Entries from a dataset:
::::
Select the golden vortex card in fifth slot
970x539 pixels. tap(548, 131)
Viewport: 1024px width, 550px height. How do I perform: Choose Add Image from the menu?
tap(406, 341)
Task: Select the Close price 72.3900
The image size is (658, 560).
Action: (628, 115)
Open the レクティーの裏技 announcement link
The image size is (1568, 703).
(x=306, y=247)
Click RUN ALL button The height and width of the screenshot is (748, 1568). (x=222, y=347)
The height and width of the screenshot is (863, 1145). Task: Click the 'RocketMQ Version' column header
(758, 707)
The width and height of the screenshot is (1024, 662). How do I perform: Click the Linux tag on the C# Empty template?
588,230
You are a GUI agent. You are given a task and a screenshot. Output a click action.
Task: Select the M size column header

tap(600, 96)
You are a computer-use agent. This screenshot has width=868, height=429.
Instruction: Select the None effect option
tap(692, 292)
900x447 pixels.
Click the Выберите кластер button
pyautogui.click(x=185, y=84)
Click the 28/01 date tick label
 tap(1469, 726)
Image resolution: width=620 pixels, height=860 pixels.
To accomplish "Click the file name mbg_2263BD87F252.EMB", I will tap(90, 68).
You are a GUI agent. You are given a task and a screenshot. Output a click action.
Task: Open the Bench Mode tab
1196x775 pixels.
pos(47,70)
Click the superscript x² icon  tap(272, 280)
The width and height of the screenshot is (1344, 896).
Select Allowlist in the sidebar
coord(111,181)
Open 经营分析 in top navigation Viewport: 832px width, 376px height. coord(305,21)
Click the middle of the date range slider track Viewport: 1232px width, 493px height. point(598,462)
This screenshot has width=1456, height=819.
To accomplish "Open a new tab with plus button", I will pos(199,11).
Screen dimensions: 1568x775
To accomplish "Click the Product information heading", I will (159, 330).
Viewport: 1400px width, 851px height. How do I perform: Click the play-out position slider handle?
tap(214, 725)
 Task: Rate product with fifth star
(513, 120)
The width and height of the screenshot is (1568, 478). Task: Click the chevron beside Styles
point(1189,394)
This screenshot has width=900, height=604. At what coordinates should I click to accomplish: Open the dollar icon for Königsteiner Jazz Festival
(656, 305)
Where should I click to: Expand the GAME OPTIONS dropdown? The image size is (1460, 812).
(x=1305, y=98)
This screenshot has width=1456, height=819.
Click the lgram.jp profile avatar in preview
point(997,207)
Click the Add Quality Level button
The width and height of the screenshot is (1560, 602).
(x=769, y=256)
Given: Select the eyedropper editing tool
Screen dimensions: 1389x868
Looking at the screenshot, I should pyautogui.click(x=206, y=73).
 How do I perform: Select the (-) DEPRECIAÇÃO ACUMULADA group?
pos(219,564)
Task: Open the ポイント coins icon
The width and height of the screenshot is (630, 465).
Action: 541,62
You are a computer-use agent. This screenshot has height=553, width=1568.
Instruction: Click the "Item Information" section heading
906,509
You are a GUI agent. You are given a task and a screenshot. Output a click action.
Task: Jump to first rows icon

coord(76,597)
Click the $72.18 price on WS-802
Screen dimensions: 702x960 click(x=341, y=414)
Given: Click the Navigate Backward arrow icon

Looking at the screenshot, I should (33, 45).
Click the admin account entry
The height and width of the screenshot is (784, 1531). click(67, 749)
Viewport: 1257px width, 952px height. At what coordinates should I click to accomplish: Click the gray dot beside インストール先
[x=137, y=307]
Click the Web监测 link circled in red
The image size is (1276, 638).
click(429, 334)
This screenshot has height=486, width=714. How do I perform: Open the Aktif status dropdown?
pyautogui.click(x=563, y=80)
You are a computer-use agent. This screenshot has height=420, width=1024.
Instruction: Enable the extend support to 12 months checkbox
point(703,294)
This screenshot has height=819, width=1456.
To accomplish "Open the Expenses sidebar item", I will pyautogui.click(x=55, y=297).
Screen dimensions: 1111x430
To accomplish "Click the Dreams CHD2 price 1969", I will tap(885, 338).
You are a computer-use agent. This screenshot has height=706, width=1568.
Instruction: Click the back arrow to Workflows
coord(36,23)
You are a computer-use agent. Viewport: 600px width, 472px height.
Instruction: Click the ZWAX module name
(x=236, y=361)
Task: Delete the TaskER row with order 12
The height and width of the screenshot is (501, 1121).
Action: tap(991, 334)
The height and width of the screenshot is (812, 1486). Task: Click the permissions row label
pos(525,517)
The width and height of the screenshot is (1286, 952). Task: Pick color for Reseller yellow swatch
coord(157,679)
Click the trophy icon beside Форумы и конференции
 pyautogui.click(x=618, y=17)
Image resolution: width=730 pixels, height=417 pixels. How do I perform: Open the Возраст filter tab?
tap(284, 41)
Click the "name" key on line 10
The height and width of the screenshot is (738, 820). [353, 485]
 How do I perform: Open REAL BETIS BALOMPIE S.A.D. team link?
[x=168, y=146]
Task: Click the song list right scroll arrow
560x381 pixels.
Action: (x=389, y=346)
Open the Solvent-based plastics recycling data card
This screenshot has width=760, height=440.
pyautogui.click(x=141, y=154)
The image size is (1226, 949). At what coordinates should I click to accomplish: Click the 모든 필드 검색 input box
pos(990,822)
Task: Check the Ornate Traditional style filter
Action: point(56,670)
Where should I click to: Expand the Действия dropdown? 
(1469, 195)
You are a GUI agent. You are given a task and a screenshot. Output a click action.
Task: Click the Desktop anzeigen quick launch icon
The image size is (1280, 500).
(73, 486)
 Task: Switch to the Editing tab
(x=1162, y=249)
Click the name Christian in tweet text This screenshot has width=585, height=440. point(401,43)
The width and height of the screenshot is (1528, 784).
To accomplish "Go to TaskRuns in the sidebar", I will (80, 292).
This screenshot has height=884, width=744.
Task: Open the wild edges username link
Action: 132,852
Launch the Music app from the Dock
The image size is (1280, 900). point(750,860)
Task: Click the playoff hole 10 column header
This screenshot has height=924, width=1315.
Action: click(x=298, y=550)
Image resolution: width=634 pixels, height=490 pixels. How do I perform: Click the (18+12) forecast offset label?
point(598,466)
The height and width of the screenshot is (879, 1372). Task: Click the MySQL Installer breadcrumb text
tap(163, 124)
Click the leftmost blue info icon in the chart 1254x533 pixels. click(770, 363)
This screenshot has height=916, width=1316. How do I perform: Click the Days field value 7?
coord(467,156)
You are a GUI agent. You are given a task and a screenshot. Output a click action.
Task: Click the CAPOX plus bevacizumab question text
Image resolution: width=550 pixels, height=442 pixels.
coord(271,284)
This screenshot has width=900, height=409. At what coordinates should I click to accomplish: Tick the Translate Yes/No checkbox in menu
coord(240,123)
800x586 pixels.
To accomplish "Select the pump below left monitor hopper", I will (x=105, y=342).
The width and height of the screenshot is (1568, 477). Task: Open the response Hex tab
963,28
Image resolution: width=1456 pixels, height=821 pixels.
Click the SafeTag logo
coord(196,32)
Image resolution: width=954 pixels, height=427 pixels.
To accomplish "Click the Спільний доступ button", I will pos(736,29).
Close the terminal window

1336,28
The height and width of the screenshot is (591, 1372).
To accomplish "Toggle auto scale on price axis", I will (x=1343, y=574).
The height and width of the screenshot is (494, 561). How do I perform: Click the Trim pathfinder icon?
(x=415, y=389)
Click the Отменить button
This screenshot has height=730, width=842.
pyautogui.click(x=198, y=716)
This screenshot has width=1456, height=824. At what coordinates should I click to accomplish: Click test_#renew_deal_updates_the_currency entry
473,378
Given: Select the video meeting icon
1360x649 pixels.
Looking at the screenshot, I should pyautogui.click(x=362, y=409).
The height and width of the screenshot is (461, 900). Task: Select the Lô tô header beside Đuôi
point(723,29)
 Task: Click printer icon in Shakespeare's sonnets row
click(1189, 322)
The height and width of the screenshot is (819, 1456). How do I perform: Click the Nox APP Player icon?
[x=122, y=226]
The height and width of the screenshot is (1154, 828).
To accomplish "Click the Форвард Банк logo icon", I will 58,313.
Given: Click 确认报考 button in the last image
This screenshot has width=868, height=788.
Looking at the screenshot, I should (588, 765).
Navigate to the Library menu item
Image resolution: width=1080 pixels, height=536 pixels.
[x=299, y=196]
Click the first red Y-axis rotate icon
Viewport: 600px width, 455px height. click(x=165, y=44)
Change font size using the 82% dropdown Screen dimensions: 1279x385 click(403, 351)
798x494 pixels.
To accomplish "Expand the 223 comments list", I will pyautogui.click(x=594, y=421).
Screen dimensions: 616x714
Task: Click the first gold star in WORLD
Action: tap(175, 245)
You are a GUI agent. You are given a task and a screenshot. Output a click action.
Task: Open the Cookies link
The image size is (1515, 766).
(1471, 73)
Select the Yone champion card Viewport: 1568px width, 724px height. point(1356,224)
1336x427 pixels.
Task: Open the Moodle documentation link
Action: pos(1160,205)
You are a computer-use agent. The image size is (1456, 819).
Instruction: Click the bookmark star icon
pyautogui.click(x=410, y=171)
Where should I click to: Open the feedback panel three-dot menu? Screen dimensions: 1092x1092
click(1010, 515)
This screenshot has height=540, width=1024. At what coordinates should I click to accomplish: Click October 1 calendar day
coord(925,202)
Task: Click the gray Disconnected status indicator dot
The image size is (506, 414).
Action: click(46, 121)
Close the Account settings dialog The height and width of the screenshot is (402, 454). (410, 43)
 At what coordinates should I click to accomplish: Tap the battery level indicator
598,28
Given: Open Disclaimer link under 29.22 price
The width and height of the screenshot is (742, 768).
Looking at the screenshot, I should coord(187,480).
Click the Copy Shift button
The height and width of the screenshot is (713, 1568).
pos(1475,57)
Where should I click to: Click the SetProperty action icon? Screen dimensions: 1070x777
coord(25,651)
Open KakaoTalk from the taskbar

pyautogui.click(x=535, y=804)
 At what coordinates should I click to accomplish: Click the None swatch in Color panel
::::
GIVEN REQUEST: Can you copy the material above verbatim, from the line containing "Image resolution: width=954" through the line containing "click(1189, 322)"?

RESULT OF THE TASK:
Image resolution: width=954 pixels, height=427 pixels.
To accomplish "Click the Спільний доступ button", I will pos(736,29).
Close the terminal window

1336,28
The height and width of the screenshot is (591, 1372).
To accomplish "Toggle auto scale on price axis", I will (x=1343, y=574).
The height and width of the screenshot is (494, 561). How do I perform: Click the Trim pathfinder icon?
(x=415, y=389)
Click the Отменить button
This screenshot has height=730, width=842.
pyautogui.click(x=198, y=716)
This screenshot has width=1456, height=824. At what coordinates should I click to accomplish: Click test_#renew_deal_updates_the_currency entry
473,378
Given: Select the video meeting icon
1360x649 pixels.
Looking at the screenshot, I should pyautogui.click(x=362, y=409).
The height and width of the screenshot is (461, 900). Task: Select the Lô tô header beside Đuôi
point(723,29)
 Task: Click printer icon in Shakespeare's sonnets row
click(1189, 322)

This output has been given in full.